The Comrades Marathon 2013 – Original post 4/6/13

This blog has been running on my website for a couple of months.  I am going to bring the posts up to date over the next fortnight and hopefully should be in sync soon.  This post was originally published on 4 June 2013 but the pictures are new.

My running week begins in a very secular way on a Monday so I am reflecting on the week which ended on 2 June. Overall a very good week of training with a total workload of 30 miles, a good long run of 15.5km and solid starts on both speed and hill sessions. Main trouble is keep going week after week at the moment. Until mid July a combination of retirement events and holiday will make this difficult. As I look forward to this week, I have a great trip planned to play golf at Portmarnock which involves 36 holes on Friday and then a further 36 holes at Woking for the Alba Cup on Saturday. Good fun but the miles will be walked not run.

Malahide beach and harbour near Portmarnock.  Golf pics in next post!


I digress. The real running story of this week is of course Comrades. It would be very easy to miss from the UK media and its obsession with football but the 2013 race took place yesterday 2 June 2013. The men’s winner was Claude Moshiywa, incredibly the first South African native for 21 years to win the country’s greatest race. His time of 5hrs 32′ 08″ was no record but still very strong for an up run. In the women’s race, Russian Olesya Nurgalieva won for an eight time from her twin sister Elena finishing in 6hrs 27′ 08″. The first non Russian home in the women’s section was Scottish Joasia Zakrewski finishing in fourth to make us proud – didn’t hear anything about from Alex Salmond though. More details can be found on

Congratulations to everyone who took on the challenge this year.

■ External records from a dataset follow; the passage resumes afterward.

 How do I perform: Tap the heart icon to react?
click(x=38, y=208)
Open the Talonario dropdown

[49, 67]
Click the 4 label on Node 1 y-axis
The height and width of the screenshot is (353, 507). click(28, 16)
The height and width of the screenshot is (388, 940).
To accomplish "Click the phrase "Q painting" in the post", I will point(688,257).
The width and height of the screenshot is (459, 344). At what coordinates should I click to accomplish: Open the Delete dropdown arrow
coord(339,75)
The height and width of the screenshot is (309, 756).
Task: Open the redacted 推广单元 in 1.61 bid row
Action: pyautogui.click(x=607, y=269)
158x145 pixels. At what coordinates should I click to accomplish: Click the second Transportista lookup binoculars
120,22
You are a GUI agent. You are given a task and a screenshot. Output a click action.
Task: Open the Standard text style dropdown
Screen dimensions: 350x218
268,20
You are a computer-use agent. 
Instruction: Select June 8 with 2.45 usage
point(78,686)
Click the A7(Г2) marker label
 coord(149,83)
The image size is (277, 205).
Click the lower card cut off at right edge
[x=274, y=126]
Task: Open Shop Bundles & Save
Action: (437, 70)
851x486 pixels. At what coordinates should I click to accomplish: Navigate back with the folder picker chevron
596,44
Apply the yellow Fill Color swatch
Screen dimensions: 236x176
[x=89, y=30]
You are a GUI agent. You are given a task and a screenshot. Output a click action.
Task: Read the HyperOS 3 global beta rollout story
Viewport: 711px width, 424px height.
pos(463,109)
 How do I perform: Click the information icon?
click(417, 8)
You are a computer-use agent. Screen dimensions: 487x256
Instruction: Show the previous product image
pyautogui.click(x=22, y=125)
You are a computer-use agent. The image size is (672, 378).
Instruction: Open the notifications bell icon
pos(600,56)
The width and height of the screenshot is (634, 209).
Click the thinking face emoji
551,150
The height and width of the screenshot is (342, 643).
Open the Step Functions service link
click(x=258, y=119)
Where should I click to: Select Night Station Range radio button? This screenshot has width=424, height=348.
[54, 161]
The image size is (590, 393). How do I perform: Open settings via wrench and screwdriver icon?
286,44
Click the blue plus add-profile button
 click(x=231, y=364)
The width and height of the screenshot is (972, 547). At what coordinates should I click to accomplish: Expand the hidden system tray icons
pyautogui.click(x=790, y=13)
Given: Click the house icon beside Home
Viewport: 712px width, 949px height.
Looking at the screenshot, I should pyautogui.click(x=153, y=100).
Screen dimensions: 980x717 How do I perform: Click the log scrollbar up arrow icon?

The lack of media coverage is no surprise, like many things in South Africa this unique event seems remarkably little known outside the country. The race has been run since 1921 and is around 89km between Durban and Pietermaritzburg in Natal. The direction alternates between up runs (Durban to Pietermaritzburg) and down runs (Pietermaritzburg to Durban). The difference is huge with a total ascent of 3,845 feet. I have driven the road and it is genuinely steep the whole way hence obviously my decision to target as down run in 2014. Given this challenge, the most amazing thing about Comrades is that it is a mass participation race with 18,000 entrants this year. This is not quite in the London/ New York class but is way up there considering it is more than twice the distance.

There is a very healthy a growing ultra marathon circuit which includes many races which are longer and tougher than Comrades but these are extreme and niche events with at best a few hundred entrants. Even the legendary Ultra Tour de Mont Blanc has only 2,500 places. To my knowledge there is nothing else which combines mass participation and a tough ultra distance.

The race also has fairly demanding standards. Entrants need to have completed a recognised marathon or longer in a reasonable time. The time varies but tends to be easier than a Boston qualifying time but by no means a joke. Similarly, in order to finish Comrades you must complete the course within the time limit of 12 hours, not exacting but far from trivial. Very few global events operate a strict cut off like this. Within the time there is a strict hierarchy of medals depending on finishing times.

Lastly, it would be wrong not to touch on the history. Having started in 1921, Comrades is much older than most of the popular marathons that have proliferated around the world since the eighties. The original idea came from Vic Clapham a Great War veteran who wanted to commemorate the South Africans who fell in that global conflict. The race was originally run on Empire day, 24 May and the founder’s name is still remembered in the medals awarded to those who finish between 11 and 12 hours. The first legend of the race was Arthur Newton who won five times in the twenties. He was also the pioneer of scientific training for long distance running and his influence on training methods is still felt today. He was followed by Hardy Ballington in the thirties and Wally Hayward in the fifties who were both five time winners, Hayward’s name is also given to one of the race medals. Various other runners won multiple times as the number of entries started to increase topping 1,000 in 1971 and 5,000 in 1983. The eighties were also dominated by Bruce Fordyce who won the race an eventual 9 times while also taking a strong stand against apartheid. In the wake of the fall of apartheid, the elite end of the race has become much more international starting with Alberto Salazar’s win in 1994 and with strong influence from Russia and the rest of the African continent. It would also be remiss not to mentionFrith van der Merwe who has the unique position of being the only woman to complete the race in less than 6 hours and as meninges above, Olesya Nurgalieva is now approaching Fordyce’s record of 9 wins.

Why I love the Comrades Marathon


All of this of course covers only the tiny elite portion of the competitors. There are hundreds of thousands of other stories and it is truly an amazing achievement to finish Comrades. A brief review of the annual Spirit of Comrades awards will give a flavour of these amazing tales. You can find this on the official website, but to be frank it is not that great. Comrades Marathon – The Ultimate Human Race by John Cameron-Dow from 2012 is also an inspiring read on the subject.

Very long post but I did promise some more on Comrades and it is truly a long story. For now at least I feel inspired!